**What is required**
Could you reproduce, from the records below, everything from the line with "Task: Click the Email toolbar envelope icon" down to the line with "Click Explorer help question mark icon", keeping both of those lines and changing nothing?
Segment Start: Exercise data
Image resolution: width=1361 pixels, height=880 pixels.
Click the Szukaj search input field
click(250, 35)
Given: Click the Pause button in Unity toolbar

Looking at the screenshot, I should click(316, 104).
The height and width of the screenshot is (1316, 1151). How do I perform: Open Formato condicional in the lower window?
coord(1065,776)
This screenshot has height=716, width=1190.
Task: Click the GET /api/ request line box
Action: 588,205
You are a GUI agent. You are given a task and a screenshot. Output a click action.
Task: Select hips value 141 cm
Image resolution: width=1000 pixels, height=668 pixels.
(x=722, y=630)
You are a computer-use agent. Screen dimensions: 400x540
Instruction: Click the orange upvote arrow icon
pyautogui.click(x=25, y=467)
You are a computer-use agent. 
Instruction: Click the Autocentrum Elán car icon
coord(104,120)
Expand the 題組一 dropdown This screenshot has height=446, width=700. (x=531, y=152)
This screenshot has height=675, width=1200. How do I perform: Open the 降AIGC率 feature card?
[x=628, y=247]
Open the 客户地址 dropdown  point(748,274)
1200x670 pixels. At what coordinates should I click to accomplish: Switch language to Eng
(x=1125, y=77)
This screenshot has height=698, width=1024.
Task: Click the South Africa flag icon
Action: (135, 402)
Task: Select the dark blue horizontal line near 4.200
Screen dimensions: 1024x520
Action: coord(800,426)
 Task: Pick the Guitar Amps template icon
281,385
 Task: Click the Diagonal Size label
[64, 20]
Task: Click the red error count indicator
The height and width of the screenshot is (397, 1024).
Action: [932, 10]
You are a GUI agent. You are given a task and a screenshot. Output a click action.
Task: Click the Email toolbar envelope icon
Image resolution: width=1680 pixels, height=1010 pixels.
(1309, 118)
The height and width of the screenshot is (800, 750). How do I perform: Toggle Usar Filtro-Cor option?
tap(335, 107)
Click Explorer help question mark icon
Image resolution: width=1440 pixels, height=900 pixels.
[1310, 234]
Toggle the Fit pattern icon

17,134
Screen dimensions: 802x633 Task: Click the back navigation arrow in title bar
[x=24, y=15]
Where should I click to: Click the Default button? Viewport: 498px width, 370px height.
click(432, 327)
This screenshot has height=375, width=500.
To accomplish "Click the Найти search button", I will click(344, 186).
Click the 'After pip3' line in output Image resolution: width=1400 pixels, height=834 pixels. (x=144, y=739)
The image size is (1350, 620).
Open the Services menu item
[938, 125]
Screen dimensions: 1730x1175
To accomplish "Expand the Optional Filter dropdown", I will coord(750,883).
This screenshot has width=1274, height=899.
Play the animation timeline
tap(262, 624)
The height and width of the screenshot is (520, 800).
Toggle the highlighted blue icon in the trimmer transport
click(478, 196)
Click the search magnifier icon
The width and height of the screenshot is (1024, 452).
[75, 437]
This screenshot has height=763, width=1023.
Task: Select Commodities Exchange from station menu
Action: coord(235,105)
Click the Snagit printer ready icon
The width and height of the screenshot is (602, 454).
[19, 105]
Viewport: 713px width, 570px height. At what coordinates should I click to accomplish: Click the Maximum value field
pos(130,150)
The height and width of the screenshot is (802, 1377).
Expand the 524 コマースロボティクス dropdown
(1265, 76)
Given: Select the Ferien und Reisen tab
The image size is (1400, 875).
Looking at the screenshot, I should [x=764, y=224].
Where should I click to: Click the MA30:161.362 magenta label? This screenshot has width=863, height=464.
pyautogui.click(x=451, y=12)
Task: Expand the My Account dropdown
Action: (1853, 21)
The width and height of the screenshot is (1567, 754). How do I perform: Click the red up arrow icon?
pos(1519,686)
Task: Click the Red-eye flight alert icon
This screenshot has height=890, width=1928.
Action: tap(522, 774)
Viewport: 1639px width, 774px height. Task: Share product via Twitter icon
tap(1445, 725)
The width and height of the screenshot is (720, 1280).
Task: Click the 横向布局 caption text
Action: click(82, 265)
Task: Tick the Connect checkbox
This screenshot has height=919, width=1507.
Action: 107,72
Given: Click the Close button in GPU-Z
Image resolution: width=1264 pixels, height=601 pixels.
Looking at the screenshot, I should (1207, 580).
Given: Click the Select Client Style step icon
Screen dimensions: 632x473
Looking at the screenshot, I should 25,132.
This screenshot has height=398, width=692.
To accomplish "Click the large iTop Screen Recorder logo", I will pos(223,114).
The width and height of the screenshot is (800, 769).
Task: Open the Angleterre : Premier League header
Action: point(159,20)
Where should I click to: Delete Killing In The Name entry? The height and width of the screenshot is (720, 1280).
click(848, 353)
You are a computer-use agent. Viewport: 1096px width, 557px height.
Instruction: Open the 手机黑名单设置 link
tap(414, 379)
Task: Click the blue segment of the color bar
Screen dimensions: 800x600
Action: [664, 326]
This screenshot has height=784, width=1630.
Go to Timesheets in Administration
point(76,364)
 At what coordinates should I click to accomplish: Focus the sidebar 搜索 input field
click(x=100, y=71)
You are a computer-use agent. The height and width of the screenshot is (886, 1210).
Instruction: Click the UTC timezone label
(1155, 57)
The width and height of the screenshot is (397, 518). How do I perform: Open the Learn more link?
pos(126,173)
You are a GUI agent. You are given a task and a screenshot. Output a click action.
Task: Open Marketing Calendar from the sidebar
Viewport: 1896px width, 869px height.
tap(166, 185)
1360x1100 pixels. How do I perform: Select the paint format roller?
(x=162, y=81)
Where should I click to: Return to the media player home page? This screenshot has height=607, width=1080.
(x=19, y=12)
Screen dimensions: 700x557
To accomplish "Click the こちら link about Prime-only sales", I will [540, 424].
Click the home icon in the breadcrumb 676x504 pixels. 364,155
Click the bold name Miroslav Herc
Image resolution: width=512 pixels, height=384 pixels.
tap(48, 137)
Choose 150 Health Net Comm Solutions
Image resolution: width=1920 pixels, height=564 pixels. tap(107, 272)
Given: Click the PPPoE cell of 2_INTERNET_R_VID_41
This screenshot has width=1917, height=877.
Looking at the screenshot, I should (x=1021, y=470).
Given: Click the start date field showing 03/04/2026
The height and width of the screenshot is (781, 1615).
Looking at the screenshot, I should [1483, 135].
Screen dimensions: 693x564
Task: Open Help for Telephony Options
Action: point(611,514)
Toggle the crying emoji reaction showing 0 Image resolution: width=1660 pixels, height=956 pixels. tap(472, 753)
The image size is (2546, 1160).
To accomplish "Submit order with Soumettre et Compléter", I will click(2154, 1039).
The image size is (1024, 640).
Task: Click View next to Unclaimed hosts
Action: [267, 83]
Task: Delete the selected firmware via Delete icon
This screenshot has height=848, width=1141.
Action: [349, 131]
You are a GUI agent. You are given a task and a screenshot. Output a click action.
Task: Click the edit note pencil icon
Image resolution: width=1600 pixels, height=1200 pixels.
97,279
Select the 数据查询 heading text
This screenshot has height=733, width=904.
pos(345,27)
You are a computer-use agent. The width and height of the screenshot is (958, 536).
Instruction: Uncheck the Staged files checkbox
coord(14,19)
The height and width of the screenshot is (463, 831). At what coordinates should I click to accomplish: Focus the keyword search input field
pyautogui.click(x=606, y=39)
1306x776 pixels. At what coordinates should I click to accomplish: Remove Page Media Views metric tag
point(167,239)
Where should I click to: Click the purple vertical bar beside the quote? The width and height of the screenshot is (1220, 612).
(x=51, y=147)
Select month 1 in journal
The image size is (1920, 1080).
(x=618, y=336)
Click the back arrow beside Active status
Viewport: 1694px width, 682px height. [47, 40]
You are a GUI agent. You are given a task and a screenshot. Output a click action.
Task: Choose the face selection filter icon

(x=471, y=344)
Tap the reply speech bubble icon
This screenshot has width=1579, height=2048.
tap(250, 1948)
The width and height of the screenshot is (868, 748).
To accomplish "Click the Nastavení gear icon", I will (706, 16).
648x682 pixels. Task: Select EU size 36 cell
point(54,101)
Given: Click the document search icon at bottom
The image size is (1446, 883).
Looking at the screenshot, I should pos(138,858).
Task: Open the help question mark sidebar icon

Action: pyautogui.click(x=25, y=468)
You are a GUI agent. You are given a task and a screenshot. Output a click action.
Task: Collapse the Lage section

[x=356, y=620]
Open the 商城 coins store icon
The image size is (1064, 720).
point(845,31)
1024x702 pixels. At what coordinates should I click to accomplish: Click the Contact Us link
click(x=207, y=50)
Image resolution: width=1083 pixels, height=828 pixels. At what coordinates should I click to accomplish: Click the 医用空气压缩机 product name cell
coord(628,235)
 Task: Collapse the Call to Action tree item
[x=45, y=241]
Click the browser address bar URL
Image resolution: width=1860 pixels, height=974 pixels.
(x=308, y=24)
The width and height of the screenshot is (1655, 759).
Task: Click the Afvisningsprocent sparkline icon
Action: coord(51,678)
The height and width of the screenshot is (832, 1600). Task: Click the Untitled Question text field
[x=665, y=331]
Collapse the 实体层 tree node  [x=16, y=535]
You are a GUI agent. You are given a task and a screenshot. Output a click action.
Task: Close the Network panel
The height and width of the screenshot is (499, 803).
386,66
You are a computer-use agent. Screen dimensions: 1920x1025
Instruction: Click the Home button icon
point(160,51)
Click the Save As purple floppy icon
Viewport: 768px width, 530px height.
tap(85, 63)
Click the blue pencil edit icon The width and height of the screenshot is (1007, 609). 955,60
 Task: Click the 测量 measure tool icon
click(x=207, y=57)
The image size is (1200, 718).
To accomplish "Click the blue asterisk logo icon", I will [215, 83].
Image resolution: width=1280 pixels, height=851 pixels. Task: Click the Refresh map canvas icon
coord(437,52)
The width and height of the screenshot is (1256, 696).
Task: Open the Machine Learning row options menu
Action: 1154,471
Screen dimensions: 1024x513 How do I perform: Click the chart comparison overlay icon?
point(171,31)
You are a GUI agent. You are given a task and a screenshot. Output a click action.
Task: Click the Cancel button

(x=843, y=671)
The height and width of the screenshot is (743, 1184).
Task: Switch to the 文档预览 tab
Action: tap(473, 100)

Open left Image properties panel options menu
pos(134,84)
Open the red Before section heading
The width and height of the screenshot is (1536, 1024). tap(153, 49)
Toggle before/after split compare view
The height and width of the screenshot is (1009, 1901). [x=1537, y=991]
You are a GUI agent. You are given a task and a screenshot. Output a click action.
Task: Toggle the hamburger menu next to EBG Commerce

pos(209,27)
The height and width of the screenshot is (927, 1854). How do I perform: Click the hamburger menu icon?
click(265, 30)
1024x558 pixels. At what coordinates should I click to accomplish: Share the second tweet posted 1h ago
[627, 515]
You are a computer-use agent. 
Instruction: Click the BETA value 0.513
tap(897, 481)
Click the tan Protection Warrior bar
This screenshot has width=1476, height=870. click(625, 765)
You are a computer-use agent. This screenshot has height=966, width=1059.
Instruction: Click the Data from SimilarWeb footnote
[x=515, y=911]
Segment End: Exercise data
**The completed task**
Task: Click the Email toolbar envelope icon
Image resolution: width=1680 pixels, height=1010 pixels.
(1309, 118)
The height and width of the screenshot is (800, 750). How do I perform: Toggle Usar Filtro-Cor option?
tap(335, 107)
Click Explorer help question mark icon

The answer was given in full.